What to produce >>
Find the lines in the records that carry the word "will". Copy each one.

Exercise material >>
......

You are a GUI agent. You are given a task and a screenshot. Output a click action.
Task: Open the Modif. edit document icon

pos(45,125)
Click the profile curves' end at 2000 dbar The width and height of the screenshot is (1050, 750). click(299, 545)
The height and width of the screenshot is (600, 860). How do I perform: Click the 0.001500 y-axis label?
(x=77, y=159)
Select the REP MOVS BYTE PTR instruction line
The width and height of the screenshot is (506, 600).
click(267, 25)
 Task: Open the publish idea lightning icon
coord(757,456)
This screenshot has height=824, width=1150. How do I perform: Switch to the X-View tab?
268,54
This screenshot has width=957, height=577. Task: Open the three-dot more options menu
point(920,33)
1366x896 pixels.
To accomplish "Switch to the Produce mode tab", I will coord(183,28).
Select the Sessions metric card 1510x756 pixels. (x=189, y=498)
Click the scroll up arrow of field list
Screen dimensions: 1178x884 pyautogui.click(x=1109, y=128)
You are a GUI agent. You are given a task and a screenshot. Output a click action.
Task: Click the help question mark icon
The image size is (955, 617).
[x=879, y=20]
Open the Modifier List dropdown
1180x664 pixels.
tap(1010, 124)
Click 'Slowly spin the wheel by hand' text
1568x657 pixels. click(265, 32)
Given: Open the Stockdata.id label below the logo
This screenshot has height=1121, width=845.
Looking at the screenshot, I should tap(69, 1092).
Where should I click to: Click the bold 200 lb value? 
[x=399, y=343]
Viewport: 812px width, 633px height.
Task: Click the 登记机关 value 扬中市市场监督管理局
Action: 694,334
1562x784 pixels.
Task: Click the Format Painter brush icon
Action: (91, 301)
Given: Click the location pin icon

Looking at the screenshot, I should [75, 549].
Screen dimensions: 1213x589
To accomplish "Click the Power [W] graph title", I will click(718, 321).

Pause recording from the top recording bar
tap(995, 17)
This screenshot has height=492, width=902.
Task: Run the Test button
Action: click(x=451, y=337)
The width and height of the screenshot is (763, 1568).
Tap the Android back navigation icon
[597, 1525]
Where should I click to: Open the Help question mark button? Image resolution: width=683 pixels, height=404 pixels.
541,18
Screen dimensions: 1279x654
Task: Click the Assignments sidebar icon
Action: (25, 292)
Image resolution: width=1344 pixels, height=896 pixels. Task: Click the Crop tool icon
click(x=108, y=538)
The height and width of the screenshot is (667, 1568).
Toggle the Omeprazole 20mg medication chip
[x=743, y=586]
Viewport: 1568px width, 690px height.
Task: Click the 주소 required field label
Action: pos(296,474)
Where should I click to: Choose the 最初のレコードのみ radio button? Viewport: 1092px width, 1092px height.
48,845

......

Exercise response >>
To accomplish "Switch to the Produce mode tab", I will coord(183,28).
To accomplish "Click the Power [W] graph title", I will click(718, 321).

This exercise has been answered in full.